WRITTEN TASK | Reproduce the listing below in full, renaming "computer-use agent" to "screen-operating assistant" at every occurrence and leaving everything else unchanged.

ENTRIES |
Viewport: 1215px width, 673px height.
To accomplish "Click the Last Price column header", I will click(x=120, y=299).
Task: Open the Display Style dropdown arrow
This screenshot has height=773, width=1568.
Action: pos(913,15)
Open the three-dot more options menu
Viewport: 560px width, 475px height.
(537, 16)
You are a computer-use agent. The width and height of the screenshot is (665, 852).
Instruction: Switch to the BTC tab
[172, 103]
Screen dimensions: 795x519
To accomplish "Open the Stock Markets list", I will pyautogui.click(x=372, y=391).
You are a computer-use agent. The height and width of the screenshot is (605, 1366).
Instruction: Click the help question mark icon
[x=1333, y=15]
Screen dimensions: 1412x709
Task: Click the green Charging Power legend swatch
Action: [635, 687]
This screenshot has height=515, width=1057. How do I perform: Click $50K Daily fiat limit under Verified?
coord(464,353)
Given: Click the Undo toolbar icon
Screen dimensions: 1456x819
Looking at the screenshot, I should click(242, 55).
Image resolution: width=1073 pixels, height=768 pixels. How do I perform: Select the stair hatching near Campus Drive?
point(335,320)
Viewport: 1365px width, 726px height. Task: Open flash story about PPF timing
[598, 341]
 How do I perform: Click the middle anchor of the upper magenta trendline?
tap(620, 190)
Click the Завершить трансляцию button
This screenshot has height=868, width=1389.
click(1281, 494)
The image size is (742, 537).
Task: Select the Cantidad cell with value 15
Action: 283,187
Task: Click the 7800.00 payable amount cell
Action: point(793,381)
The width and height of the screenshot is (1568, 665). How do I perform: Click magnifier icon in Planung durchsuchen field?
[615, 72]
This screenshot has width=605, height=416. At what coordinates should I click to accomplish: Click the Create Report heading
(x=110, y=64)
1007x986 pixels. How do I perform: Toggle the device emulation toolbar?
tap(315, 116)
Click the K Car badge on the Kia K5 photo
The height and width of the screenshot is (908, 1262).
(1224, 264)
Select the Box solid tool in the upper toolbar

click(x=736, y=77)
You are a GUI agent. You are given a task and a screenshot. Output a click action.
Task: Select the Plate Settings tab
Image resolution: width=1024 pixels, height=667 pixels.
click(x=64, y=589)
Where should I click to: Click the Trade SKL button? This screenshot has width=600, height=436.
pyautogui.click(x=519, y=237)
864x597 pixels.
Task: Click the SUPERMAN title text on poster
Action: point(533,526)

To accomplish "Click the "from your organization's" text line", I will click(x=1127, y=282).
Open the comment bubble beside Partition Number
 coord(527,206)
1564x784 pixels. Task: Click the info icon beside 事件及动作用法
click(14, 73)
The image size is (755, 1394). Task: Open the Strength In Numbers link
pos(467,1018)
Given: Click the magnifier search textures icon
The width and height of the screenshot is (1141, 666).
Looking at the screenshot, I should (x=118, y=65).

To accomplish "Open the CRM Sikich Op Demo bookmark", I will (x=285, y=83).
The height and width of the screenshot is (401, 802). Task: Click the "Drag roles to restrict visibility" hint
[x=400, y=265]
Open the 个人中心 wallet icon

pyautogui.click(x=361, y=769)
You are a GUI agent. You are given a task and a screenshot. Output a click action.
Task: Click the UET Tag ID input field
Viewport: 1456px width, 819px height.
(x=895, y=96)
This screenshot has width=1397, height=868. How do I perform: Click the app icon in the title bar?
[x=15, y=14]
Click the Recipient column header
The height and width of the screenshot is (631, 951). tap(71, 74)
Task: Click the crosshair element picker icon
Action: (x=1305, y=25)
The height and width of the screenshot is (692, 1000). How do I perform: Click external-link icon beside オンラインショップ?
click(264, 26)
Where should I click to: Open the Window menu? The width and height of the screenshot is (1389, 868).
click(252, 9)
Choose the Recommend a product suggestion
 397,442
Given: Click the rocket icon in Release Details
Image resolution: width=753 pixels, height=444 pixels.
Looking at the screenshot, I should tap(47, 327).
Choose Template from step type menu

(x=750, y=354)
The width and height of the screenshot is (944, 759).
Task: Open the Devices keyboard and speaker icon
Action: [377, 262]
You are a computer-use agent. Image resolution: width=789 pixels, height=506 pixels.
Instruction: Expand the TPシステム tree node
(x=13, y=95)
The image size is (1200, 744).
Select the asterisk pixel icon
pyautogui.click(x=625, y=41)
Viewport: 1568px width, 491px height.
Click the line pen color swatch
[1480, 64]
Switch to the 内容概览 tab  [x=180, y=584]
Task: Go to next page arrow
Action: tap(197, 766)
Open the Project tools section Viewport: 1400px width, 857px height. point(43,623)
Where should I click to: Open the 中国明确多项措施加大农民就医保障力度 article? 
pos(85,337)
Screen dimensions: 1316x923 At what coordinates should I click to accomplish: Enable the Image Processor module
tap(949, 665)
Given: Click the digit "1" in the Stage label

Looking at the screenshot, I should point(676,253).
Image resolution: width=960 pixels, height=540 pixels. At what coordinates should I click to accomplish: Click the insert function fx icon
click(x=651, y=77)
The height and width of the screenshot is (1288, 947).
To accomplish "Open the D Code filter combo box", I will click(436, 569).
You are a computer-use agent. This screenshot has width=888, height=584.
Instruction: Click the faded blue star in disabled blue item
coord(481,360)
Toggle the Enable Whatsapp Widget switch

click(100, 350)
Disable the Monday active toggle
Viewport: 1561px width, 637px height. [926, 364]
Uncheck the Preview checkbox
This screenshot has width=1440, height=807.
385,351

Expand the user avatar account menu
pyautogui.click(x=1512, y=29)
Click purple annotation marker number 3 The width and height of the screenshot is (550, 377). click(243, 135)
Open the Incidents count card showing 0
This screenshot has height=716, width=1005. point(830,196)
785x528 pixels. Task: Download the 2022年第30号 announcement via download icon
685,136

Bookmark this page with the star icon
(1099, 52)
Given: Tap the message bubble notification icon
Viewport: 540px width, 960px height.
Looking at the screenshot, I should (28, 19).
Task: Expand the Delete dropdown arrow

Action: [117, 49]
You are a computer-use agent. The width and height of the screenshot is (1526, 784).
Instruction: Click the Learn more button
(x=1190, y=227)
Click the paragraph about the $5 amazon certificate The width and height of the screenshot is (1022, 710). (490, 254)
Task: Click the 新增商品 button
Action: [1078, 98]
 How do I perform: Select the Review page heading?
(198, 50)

COMPLETE RESPONSE |
Viewport: 1215px width, 673px height.
To accomplish "Click the Last Price column header", I will click(x=120, y=299).
Task: Open the Display Style dropdown arrow
This screenshot has height=773, width=1568.
Action: pos(913,15)
Open the three-dot more options menu
Viewport: 560px width, 475px height.
(537, 16)
You are a screen-operating assistant. The width and height of the screenshot is (665, 852).
Instruction: Switch to the BTC tab
[172, 103]
Screen dimensions: 795x519
To accomplish "Open the Stock Markets list", I will pyautogui.click(x=372, y=391).
You are a screen-operating assistant. The height and width of the screenshot is (605, 1366).
Instruction: Click the help question mark icon
[x=1333, y=15]
Screen dimensions: 1412x709
Task: Click the green Charging Power legend swatch
Action: [635, 687]
This screenshot has height=515, width=1057. How do I perform: Click $50K Daily fiat limit under Verified?
coord(464,353)
Given: Click the Undo toolbar icon
Screen dimensions: 1456x819
Looking at the screenshot, I should click(242, 55).
Image resolution: width=1073 pixels, height=768 pixels. How do I perform: Select the stair hatching near Campus Drive?
point(335,320)
Viewport: 1365px width, 726px height. Task: Open flash story about PPF timing
[598, 341]
 How do I perform: Click the middle anchor of the upper magenta trendline?
tap(620, 190)
Click the Завершить трансляцию button
This screenshot has height=868, width=1389.
click(1281, 494)
The image size is (742, 537).
Task: Select the Cantidad cell with value 15
Action: 283,187
Task: Click the 7800.00 payable amount cell
Action: point(793,381)
The width and height of the screenshot is (1568, 665). How do I perform: Click magnifier icon in Planung durchsuchen field?
[615, 72]
This screenshot has width=605, height=416. At what coordinates should I click to accomplish: Click the Create Report heading
(x=110, y=64)
1007x986 pixels. How do I perform: Toggle the device emulation toolbar?
tap(315, 116)
Click the K Car badge on the Kia K5 photo
The height and width of the screenshot is (908, 1262).
(1224, 264)
Select the Box solid tool in the upper toolbar

click(x=736, y=77)
You are a GUI agent. You are given a task and a screenshot. Output a click action.
Task: Select the Plate Settings tab
Image resolution: width=1024 pixels, height=667 pixels.
click(x=64, y=589)
Where should I click to: Click the Trade SKL button? This screenshot has width=600, height=436.
pyautogui.click(x=519, y=237)
864x597 pixels.
Task: Click the SUPERMAN title text on poster
Action: point(533,526)

To accomplish "Click the "from your organization's" text line", I will click(x=1127, y=282).
Open the comment bubble beside Partition Number
 coord(527,206)
1564x784 pixels. Task: Click the info icon beside 事件及动作用法
click(14, 73)
The image size is (755, 1394). Task: Open the Strength In Numbers link
pos(467,1018)
Given: Click the magnifier search textures icon
The width and height of the screenshot is (1141, 666).
Looking at the screenshot, I should (x=118, y=65).

To accomplish "Open the CRM Sikich Op Demo bookmark", I will (x=285, y=83).
The height and width of the screenshot is (401, 802). Task: Click the "Drag roles to restrict visibility" hint
[x=400, y=265]
Open the 个人中心 wallet icon

pyautogui.click(x=361, y=769)
You are a GUI agent. You are given a task and a screenshot. Output a click action.
Task: Click the UET Tag ID input field
Viewport: 1456px width, 819px height.
(x=895, y=96)
This screenshot has width=1397, height=868. How do I perform: Click the app icon in the title bar?
[x=15, y=14]
Click the Recipient column header
The height and width of the screenshot is (631, 951). tap(71, 74)
Task: Click the crosshair element picker icon
Action: (x=1305, y=25)
The height and width of the screenshot is (692, 1000). How do I perform: Click external-link icon beside オンラインショップ?
click(264, 26)
Where should I click to: Open the Window menu? The width and height of the screenshot is (1389, 868).
click(252, 9)
Choose the Recommend a product suggestion
 397,442
Given: Click the rocket icon in Release Details
Image resolution: width=753 pixels, height=444 pixels.
Looking at the screenshot, I should tap(47, 327).
Choose Template from step type menu

(x=750, y=354)
The width and height of the screenshot is (944, 759).
Task: Open the Devices keyboard and speaker icon
Action: [377, 262]
You are a screen-operating assistant. Image resolution: width=789 pixels, height=506 pixels.
Instruction: Expand the TPシステム tree node
(x=13, y=95)
The image size is (1200, 744).
Select the asterisk pixel icon
pyautogui.click(x=625, y=41)
Viewport: 1568px width, 491px height.
Click the line pen color swatch
[1480, 64]
Switch to the 内容概览 tab  [x=180, y=584]
Task: Go to next page arrow
Action: tap(197, 766)
Open the Project tools section Viewport: 1400px width, 857px height. point(43,623)
Where should I click to: Open the 中国明确多项措施加大农民就医保障力度 article? 
pos(85,337)
Screen dimensions: 1316x923 At what coordinates should I click to accomplish: Enable the Image Processor module
tap(949, 665)
Given: Click the digit "1" in the Stage label

Looking at the screenshot, I should point(676,253).
Image resolution: width=960 pixels, height=540 pixels. At what coordinates should I click to accomplish: Click the insert function fx icon
click(x=651, y=77)
The height and width of the screenshot is (1288, 947).
To accomplish "Open the D Code filter combo box", I will click(436, 569).
You are a screen-operating assistant. This screenshot has width=888, height=584.
Instruction: Click the faded blue star in disabled blue item
coord(481,360)
Toggle the Enable Whatsapp Widget switch

click(100, 350)
Disable the Monday active toggle
Viewport: 1561px width, 637px height. [926, 364]
Uncheck the Preview checkbox
This screenshot has width=1440, height=807.
385,351

Expand the user avatar account menu
pyautogui.click(x=1512, y=29)
Click purple annotation marker number 3 The width and height of the screenshot is (550, 377). click(243, 135)
Open the Incidents count card showing 0
This screenshot has height=716, width=1005. point(830,196)
785x528 pixels. Task: Download the 2022年第30号 announcement via download icon
685,136

Bookmark this page with the star icon
(1099, 52)
Given: Tap the message bubble notification icon
Viewport: 540px width, 960px height.
Looking at the screenshot, I should (28, 19).
Task: Expand the Delete dropdown arrow

Action: [117, 49]
You are a screen-operating assistant. The width and height of the screenshot is (1526, 784).
Instruction: Click the Learn more button
(x=1190, y=227)
Click the paragraph about the $5 amazon certificate The width and height of the screenshot is (1022, 710). (490, 254)
Task: Click the 新增商品 button
Action: [1078, 98]
 How do I perform: Select the Review page heading?
(198, 50)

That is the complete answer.